The move was made in Brussels after a meeting of top ministers, police and security services.
"The advice for the population is to avoid places where a lot of people come together, like shopping centres, concerts, events or public transport stations wherever possible," a spokesman for the Government's crisis centre said. Brussels on guard while Parisians reflect on last week’s bloodshed.
The level for the whole country was raised a week ago after the Paris attacks to level three of four, implying a "possible or probable" threat. Previously, only certain sites, such as the US embassy, were at level three.
A statement on the crisis centre's website called on officials to cancel major events and football matches over the weekend.
Metro services in Brussels were cancelled over the weekend, as the Government increased its security presence in the city.
Prosecutors said they had determined through fingerprint checks that two of the seven attackers who died in the bloodshed entered Europe through Greece on October 3. One carried a Syrian passport naming him as Ahmad Al-Mohammad, although it's unclear whether it was authentic.
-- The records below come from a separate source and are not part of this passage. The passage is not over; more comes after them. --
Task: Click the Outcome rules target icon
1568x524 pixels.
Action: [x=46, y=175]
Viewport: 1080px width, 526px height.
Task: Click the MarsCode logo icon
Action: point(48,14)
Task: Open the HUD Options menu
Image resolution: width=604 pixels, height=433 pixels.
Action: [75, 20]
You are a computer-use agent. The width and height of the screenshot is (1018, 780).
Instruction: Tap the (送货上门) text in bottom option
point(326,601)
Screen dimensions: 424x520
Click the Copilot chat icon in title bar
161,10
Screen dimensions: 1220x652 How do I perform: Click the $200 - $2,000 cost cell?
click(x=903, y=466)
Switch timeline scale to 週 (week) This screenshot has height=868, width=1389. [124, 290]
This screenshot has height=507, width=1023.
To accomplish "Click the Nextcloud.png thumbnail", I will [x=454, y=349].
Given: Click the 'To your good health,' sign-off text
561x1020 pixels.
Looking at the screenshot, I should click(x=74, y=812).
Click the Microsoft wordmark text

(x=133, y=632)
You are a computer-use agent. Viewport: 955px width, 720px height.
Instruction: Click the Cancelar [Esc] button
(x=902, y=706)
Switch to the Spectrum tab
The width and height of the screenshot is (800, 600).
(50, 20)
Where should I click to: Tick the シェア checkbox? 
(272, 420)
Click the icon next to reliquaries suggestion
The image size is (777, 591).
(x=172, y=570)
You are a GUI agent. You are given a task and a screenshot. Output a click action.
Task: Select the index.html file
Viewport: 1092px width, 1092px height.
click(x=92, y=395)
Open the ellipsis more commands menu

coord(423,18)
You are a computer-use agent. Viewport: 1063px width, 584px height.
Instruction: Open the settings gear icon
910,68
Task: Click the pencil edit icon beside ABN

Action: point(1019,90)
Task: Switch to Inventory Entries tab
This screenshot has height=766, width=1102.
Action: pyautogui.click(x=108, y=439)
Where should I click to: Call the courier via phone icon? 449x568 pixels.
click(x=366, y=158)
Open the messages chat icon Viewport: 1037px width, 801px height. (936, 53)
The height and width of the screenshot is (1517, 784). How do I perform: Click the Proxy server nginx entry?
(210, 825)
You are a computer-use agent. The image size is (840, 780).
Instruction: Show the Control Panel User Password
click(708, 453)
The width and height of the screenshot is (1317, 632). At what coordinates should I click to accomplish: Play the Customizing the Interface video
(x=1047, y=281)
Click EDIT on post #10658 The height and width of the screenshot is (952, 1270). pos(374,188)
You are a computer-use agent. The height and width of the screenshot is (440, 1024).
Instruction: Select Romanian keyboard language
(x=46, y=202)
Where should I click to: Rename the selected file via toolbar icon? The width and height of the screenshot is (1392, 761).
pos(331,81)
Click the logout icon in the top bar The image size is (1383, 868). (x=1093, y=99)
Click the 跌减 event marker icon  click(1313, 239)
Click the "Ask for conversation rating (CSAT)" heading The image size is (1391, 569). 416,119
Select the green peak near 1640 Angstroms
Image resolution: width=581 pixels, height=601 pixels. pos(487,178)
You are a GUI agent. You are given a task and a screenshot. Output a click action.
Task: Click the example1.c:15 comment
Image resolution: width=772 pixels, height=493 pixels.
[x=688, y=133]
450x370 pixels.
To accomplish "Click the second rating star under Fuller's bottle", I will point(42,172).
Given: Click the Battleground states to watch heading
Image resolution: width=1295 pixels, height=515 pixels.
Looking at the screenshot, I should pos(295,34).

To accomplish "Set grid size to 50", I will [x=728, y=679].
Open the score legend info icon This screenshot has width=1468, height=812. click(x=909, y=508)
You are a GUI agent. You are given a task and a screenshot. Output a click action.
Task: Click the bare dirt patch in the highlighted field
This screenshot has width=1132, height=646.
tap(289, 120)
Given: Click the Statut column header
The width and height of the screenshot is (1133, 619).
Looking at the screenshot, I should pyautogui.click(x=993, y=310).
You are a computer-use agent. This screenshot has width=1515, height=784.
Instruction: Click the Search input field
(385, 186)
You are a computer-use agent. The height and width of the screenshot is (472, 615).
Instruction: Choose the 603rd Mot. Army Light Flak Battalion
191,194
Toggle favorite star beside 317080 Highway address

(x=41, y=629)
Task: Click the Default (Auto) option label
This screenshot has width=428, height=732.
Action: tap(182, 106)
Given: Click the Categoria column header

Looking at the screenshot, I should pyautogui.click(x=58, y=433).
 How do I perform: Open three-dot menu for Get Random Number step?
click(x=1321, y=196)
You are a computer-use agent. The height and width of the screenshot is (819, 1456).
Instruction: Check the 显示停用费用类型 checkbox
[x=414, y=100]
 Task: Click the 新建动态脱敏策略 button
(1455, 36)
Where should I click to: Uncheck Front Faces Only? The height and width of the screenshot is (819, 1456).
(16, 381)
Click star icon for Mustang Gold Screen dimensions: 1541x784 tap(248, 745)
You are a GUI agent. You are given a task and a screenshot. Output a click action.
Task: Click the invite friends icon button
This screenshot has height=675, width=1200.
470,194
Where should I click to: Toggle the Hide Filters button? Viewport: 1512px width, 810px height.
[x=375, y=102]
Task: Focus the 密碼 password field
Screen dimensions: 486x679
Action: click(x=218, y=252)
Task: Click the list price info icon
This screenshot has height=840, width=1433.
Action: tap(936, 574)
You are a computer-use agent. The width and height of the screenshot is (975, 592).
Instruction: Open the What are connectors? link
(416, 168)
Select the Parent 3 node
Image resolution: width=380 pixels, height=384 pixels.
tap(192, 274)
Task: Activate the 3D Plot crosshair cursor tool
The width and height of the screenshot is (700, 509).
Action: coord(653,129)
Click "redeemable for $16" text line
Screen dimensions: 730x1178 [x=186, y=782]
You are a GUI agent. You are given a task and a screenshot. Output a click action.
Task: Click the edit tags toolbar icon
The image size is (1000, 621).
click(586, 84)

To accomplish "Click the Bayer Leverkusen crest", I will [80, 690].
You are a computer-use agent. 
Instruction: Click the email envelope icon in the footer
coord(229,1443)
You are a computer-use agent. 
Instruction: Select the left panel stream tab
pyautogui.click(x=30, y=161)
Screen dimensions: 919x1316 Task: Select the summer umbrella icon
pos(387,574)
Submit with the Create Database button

The five other attackers who died had links to France and Belgium. One of the seven dead has not been identified and a manhunt is under way for suspect who escaped, Salah Abdeslam, 26. French police stopped Abdeslam the morning after the attacks at the Belgian border but let him go.
French police official Jean-Marc Falcone was unable to say if Abdeslam, whose brother, Brahim, blew himself up in the attacks, could be back on French territory.
The suspected ringleader, Abdelhamid Abaaoud, was killed in a pre-dawn raid on Wednesday in an apartment in the Paris suburb of Saint-Denis, along with Hasna Aitboulahcen, a 26-year-old woman who said she was his cousin. Prosecutors said that a third person was killed in the raid but did not release the identity.
They also said Aitboulahcen had not blown herself up with a suicide vest, as initially believed, which suggests the body parts collected after the raid belonged to the third, unidentified, person.
Meanwhile in Brussels, European interior and justice ministers vowed to tighten border controls to make it easier to track jihadis with European passports travelling to and from war zones in Syria.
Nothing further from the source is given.